* TASK DETAILS *
Every line that includes the word "page" needs to be copied from the listing.
---------- MATERIAL FOR THIS TASK ----------
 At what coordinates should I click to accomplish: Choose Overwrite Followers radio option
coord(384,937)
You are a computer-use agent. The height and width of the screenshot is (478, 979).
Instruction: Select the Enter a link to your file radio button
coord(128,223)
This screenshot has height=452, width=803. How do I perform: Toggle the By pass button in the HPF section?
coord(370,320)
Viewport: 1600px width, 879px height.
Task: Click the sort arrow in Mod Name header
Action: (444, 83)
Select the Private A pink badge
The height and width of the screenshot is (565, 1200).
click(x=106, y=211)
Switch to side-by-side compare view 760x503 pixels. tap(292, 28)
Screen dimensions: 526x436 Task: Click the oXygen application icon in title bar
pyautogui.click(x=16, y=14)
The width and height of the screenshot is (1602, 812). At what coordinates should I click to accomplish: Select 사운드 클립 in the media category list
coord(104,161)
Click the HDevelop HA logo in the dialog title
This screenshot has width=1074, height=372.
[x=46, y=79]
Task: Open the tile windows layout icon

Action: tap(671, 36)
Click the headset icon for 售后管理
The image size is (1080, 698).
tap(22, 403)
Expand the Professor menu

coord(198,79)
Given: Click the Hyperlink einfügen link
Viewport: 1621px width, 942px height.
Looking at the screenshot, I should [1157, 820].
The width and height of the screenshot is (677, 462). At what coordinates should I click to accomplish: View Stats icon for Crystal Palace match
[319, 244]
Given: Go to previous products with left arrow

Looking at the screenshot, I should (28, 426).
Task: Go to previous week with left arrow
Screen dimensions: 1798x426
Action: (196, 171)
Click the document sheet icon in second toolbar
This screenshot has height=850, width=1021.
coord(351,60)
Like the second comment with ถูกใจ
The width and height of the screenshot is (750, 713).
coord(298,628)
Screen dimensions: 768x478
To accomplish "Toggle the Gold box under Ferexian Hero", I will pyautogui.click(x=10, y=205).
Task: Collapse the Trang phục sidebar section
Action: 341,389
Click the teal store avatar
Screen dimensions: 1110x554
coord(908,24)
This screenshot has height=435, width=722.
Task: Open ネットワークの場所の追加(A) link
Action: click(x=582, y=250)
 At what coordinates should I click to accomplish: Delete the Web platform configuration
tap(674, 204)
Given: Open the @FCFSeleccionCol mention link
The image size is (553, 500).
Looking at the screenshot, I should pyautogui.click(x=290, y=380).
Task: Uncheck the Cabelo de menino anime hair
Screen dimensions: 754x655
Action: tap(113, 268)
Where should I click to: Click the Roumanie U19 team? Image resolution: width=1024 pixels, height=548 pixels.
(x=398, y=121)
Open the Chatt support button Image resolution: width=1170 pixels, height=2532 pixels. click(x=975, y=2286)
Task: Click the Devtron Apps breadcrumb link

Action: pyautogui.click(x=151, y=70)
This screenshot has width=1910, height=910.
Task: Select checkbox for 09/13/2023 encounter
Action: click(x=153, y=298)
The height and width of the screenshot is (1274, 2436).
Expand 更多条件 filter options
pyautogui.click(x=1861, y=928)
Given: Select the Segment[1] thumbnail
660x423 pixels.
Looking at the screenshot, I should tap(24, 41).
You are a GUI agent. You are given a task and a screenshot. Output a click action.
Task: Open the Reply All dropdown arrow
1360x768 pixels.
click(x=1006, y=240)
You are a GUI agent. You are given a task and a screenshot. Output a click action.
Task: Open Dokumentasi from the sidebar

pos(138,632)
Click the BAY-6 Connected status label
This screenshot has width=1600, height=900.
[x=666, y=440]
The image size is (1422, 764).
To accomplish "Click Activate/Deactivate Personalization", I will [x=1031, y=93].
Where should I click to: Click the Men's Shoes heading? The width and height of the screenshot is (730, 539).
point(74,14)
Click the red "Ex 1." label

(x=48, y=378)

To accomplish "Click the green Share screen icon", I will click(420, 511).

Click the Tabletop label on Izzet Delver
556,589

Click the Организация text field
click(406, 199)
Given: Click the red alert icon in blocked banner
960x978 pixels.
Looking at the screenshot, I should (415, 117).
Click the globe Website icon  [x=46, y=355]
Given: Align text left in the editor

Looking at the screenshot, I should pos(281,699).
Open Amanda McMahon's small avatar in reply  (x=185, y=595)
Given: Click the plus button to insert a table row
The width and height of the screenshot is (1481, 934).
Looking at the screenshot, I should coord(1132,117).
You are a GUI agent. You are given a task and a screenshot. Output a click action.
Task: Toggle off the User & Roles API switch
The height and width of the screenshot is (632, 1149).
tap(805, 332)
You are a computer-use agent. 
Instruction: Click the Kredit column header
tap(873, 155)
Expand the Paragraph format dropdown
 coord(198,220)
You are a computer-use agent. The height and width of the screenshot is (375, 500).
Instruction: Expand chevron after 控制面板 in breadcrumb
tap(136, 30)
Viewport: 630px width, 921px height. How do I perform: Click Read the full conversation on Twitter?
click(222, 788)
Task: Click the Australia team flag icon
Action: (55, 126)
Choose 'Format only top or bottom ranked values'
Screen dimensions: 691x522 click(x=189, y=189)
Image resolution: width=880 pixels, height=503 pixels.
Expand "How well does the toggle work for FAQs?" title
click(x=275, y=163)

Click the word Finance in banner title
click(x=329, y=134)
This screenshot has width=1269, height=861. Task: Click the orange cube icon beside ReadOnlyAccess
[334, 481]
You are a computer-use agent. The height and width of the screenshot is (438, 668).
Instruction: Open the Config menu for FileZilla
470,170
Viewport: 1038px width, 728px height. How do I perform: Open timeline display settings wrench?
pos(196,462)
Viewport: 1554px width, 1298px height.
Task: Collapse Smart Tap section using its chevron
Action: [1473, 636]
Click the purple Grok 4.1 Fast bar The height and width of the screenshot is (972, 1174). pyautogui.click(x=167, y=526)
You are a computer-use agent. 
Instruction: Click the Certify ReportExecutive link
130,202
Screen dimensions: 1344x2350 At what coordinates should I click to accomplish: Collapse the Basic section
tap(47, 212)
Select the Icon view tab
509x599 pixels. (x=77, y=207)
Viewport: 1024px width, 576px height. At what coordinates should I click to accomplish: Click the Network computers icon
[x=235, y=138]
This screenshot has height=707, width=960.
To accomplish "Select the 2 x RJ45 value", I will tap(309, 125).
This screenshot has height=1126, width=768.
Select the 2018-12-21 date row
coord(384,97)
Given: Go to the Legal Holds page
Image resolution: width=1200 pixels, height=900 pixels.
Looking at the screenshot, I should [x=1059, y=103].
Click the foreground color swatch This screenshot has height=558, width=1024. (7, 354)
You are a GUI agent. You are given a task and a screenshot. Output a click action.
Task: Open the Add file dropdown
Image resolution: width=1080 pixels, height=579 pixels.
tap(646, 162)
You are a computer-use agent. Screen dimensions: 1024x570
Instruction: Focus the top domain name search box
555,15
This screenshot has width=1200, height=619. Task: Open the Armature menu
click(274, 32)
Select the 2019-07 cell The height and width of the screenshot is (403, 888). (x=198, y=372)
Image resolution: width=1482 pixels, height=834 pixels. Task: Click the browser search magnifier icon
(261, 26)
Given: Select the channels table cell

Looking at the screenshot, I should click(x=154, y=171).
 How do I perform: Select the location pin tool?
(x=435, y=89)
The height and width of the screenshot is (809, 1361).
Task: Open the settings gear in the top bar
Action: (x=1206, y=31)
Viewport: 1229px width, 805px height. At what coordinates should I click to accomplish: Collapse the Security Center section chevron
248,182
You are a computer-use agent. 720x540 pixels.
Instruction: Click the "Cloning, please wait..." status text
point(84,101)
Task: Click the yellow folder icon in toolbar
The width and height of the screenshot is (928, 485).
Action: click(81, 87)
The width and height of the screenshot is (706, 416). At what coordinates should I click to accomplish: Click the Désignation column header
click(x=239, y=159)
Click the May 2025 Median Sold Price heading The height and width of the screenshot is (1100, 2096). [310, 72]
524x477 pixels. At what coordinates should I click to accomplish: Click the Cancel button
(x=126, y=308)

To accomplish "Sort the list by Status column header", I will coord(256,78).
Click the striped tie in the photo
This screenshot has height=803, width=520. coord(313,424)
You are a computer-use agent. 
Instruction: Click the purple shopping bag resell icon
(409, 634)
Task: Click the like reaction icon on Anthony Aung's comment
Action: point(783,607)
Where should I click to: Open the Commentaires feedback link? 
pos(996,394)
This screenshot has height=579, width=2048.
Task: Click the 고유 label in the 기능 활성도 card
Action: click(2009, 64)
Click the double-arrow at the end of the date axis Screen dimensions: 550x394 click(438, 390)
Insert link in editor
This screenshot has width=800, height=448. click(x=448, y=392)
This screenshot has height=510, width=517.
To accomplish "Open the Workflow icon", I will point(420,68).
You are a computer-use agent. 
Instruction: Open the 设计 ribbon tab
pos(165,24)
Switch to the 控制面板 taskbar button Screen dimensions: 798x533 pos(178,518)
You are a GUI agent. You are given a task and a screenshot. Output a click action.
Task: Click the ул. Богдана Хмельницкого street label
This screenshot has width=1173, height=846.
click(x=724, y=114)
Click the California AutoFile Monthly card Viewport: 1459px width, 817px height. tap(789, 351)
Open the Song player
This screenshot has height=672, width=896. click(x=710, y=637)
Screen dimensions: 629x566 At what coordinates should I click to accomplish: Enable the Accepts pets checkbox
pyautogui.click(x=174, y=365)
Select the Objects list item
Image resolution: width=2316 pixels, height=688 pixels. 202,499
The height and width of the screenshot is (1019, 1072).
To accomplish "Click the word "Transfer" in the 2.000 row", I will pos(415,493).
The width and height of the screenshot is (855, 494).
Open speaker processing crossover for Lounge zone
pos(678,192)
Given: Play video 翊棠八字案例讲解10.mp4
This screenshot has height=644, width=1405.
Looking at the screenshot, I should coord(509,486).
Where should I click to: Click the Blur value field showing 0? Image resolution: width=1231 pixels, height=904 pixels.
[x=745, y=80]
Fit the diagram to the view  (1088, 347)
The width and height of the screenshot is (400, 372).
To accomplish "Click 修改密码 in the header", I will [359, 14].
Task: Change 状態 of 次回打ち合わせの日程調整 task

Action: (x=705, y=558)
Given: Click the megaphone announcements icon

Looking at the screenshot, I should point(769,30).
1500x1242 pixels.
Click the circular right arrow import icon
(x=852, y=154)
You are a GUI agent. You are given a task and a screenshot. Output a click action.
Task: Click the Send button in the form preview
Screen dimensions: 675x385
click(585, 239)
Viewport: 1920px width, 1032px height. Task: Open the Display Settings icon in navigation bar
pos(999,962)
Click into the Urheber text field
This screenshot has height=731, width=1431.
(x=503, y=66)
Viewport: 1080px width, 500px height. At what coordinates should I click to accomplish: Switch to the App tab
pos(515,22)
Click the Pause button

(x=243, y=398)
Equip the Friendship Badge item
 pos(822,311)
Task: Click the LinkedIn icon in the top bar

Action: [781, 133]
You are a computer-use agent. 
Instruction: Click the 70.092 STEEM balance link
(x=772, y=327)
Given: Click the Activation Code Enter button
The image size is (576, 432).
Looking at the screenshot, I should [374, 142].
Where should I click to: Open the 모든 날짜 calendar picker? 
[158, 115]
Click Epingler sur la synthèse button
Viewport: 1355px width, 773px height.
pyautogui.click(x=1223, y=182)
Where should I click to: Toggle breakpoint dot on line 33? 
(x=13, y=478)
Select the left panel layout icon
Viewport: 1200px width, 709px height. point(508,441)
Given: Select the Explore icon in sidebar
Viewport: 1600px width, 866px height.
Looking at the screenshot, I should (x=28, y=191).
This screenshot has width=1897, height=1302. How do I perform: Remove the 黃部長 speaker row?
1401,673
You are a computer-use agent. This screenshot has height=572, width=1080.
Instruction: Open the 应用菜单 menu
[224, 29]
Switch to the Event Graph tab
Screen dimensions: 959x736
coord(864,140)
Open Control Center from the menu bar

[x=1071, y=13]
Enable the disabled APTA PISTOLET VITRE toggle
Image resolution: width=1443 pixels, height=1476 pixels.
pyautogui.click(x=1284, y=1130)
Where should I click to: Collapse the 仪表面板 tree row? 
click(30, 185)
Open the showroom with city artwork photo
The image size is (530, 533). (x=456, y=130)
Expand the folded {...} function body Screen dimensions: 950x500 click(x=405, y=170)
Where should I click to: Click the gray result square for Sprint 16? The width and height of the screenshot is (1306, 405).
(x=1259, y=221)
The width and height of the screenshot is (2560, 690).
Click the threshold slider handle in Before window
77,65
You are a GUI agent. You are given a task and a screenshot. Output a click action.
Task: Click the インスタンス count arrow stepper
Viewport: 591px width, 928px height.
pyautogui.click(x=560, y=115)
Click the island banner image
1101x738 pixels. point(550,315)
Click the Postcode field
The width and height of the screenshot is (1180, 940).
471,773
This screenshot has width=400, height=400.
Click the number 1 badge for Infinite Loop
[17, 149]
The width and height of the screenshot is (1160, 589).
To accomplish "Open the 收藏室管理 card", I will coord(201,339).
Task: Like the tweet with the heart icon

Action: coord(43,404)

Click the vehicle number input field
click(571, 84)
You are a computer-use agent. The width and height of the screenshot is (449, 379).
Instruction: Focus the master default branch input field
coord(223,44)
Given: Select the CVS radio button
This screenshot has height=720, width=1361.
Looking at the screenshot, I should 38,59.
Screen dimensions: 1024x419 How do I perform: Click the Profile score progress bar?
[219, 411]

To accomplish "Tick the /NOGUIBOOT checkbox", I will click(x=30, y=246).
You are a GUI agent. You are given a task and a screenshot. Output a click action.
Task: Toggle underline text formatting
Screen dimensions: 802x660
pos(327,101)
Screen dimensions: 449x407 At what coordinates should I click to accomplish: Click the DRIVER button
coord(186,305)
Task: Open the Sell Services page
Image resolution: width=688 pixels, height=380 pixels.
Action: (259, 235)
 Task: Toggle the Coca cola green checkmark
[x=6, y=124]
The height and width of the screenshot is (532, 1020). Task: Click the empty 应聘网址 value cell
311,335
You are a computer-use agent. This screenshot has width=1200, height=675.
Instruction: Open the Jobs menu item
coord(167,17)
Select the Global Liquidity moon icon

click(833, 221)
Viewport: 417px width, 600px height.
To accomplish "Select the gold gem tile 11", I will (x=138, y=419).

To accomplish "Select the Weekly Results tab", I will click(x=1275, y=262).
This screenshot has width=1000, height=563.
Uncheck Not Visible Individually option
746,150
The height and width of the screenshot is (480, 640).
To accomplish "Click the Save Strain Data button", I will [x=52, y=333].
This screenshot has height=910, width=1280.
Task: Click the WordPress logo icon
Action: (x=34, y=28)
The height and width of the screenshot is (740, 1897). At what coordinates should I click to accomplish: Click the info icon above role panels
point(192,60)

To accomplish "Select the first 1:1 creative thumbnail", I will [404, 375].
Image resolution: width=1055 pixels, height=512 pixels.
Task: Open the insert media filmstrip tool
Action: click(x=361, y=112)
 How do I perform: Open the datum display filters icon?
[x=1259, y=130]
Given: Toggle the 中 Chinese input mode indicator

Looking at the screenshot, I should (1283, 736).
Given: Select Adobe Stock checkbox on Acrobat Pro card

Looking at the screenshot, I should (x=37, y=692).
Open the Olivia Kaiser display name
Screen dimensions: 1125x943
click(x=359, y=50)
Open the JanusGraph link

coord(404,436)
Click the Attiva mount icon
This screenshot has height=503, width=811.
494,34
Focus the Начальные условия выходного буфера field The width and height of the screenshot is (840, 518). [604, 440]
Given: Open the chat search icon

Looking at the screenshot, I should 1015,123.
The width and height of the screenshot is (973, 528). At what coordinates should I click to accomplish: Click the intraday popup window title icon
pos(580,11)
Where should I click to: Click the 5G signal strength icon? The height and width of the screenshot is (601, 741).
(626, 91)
----------
* EXERCISE ANSWER *
Given: Go to the Legal Holds page
Task: Open the Sell Services page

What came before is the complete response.